In this endeavour, the power of the landscape as ‘a vast repository out of which symbols of … ideology can be fashioned’ (Duncan, 1985: 182) may be harnessed. Amidst the enormous pressures of forging an independent nation out of the raging political and socio-economic fires of the 1960s, Singapore’s postcolonial political leaders did not forget to draw on the power of landscape spectacle when confronted with ‘a complex, multiracial community with little sense of common history, with a group purpose which is yet to be properly articulated … in the process of rapid transition towards a destiny which we do not know yet’ (Goh Keng Swee, then Minister of the Interior and Defence, quoted in Chew, 1991: 363).
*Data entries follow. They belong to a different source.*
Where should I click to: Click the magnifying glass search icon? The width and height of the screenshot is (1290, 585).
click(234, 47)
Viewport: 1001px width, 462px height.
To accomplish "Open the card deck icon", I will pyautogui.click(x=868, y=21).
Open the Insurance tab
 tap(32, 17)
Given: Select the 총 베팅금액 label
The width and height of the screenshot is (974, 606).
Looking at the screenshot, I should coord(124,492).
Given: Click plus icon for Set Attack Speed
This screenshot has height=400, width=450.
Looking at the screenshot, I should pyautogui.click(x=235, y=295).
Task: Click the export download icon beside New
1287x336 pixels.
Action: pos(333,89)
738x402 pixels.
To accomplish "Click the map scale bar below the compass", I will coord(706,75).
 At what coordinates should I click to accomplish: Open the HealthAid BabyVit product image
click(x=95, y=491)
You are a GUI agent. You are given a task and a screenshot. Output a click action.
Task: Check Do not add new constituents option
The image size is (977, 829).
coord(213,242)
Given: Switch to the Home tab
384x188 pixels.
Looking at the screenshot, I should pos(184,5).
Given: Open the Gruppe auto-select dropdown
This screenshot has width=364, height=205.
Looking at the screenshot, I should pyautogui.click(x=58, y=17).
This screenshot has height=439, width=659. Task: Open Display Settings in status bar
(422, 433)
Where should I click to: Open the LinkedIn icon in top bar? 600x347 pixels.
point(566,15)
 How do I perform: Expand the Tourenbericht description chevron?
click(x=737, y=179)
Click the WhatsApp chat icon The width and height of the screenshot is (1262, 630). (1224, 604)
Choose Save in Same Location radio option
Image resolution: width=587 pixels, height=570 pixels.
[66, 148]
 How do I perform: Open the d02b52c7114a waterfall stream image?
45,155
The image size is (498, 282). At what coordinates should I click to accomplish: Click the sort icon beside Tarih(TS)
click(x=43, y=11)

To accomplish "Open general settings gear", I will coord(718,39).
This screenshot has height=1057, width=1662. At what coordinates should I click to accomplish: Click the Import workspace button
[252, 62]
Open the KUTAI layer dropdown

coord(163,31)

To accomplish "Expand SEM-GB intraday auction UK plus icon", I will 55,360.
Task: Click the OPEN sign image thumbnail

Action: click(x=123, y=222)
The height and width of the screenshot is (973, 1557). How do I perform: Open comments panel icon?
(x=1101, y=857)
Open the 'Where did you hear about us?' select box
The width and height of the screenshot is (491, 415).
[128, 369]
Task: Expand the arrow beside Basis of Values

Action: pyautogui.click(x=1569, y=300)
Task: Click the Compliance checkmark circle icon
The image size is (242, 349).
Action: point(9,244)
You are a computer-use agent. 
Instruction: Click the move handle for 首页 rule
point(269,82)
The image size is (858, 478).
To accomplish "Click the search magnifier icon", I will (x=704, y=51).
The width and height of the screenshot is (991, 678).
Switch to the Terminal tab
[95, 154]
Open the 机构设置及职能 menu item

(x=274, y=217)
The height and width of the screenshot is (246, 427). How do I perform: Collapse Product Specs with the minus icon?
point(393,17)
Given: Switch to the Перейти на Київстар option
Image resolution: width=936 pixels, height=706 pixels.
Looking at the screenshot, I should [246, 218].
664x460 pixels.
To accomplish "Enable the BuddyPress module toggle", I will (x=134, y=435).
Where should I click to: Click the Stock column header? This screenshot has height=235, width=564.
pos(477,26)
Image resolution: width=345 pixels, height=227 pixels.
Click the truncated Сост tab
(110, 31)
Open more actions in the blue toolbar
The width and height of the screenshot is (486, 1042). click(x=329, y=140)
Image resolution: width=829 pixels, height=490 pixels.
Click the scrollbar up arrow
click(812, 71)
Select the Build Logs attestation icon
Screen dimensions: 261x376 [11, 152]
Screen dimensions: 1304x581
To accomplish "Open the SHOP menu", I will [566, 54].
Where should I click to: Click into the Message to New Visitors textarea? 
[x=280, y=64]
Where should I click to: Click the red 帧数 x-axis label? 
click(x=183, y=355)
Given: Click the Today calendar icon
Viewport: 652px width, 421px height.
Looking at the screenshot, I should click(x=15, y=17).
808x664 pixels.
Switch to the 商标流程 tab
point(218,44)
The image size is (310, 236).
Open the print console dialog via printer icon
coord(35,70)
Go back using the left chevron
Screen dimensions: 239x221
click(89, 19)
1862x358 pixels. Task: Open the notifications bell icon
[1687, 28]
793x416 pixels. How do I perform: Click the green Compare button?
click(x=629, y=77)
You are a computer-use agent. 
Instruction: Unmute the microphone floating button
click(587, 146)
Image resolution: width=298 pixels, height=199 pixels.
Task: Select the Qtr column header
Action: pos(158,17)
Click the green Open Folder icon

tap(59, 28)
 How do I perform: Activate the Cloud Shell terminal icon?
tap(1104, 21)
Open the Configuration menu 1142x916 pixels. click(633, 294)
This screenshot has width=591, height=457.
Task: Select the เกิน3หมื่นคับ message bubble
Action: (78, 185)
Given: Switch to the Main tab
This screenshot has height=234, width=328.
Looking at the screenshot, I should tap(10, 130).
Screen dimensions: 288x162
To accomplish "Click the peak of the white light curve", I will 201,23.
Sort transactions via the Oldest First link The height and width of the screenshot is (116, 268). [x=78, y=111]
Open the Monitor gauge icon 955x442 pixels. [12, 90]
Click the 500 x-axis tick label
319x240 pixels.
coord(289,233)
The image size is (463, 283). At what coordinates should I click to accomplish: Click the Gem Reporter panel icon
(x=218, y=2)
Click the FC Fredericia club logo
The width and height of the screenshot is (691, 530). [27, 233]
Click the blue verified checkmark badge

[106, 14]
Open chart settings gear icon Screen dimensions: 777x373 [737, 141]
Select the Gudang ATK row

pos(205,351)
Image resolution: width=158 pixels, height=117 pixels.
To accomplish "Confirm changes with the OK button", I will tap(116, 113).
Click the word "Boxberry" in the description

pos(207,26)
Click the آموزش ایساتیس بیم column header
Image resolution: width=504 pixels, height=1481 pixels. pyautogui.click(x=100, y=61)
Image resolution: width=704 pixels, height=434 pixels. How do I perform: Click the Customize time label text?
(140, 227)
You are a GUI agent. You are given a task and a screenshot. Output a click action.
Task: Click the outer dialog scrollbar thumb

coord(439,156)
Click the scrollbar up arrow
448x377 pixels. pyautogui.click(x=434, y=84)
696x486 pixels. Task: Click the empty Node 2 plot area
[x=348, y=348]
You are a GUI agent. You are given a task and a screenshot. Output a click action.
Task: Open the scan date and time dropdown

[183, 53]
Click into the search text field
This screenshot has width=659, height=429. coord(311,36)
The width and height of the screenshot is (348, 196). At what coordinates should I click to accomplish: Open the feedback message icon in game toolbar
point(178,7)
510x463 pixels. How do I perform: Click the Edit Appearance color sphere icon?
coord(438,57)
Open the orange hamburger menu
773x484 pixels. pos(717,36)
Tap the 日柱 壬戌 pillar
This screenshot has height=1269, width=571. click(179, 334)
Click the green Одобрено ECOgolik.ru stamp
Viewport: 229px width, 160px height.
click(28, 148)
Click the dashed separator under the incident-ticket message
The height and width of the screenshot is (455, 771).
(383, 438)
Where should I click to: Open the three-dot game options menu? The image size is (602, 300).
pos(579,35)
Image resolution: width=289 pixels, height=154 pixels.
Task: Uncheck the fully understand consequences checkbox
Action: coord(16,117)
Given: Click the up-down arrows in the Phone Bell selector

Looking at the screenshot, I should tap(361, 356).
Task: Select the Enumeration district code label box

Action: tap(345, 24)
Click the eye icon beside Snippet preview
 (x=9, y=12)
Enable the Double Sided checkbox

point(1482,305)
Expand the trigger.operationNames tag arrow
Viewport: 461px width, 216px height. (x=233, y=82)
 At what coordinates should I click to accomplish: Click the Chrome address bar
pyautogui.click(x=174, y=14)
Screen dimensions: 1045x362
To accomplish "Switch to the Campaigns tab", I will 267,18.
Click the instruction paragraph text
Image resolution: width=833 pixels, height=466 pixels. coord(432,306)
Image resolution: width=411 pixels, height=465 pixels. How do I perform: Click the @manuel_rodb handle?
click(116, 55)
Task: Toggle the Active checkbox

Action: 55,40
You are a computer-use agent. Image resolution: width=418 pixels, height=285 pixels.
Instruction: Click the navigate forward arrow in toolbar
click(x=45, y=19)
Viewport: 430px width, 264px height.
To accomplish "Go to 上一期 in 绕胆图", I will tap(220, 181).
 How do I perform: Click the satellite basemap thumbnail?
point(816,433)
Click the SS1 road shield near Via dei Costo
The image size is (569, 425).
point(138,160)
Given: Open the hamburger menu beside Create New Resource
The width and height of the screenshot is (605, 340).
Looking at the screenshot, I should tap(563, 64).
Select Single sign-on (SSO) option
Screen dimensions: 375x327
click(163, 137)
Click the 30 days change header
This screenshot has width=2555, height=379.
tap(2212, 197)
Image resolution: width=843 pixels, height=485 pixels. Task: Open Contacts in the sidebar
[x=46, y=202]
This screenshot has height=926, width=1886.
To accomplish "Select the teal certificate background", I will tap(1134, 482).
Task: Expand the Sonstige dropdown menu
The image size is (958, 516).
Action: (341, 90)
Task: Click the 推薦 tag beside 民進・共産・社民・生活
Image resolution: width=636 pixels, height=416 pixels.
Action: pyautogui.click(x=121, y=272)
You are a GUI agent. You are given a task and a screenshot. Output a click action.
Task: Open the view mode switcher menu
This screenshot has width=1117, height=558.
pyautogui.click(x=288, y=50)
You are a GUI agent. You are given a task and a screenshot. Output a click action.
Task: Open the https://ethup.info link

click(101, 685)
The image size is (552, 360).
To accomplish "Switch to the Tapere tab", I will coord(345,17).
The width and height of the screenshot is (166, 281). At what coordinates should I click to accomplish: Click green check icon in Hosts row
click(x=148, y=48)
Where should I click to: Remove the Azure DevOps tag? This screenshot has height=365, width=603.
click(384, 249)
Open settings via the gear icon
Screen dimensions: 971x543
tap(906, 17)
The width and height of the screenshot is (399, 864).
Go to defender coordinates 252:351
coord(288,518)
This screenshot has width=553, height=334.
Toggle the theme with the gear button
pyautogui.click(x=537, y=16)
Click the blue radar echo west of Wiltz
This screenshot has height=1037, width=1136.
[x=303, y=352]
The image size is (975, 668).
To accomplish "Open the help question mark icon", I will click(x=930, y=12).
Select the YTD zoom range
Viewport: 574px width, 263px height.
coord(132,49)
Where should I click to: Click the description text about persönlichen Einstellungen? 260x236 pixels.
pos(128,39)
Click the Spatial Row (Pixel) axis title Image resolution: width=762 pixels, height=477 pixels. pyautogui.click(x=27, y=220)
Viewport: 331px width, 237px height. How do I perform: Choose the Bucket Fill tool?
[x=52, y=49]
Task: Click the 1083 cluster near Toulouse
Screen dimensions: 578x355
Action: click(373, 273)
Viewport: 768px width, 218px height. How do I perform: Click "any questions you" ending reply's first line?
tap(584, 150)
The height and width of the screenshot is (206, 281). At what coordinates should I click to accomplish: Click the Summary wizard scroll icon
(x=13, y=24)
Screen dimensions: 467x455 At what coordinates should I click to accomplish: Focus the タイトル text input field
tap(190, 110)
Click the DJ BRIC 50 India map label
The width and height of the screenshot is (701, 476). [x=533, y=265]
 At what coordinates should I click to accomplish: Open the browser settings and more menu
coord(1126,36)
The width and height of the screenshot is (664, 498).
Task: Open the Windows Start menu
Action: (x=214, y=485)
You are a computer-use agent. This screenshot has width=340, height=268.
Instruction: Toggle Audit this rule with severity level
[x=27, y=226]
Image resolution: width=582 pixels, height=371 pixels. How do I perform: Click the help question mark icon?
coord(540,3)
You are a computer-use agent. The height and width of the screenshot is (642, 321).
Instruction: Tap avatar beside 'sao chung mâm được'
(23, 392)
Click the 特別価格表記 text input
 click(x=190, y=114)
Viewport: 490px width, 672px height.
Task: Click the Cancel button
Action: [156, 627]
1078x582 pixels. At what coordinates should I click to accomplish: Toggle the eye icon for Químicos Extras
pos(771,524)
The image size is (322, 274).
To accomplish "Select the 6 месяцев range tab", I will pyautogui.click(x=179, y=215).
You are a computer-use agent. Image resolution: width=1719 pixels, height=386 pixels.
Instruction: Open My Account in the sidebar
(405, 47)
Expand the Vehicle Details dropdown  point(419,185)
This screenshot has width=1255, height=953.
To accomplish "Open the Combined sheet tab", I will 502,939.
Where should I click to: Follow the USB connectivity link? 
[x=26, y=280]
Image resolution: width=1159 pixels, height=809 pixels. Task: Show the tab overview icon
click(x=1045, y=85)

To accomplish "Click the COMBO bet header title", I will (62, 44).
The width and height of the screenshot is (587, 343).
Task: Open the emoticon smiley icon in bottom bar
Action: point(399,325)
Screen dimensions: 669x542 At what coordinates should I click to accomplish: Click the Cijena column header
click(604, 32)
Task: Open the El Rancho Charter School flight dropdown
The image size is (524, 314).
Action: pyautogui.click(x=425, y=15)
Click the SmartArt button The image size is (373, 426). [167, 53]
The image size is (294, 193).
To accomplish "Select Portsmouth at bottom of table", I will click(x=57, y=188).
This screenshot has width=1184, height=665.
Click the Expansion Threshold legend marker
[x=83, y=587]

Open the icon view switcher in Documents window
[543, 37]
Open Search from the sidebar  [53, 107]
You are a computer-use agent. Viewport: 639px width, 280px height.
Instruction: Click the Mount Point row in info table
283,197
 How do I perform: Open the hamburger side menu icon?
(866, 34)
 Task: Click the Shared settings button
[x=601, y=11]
In 1966, Singapore’s first National Day Parade (enacted every year since) was staged at the Padang, an expanse of green flanked by British municipal and religious institutions and which served as both cricket and ceremonial ground (a quintessentially British combination) in the colonial days. As the sea of green vanished beneath the feet of thousands of parade participants arranged in serried ranks and wielding military and musical instruments, flags and other paraphernalia, synchronized displays of parade motifs asserting the joys of living and working together as ‘one people, one nation and one Singapore’ appropriated what was once the locus of British colonial power and civic pride and reinscribed it with equally ostentatious meanings congruent with nationhood (Kong and Yeoh, 1997; Rajah, 1999). The architectural spectacularity of the colonial past and the animated spectacularity of the momentous present were drawn together and fused in a collective act of remembrance and amnesia, which also then served as a vehicle to envision what should lie beyond.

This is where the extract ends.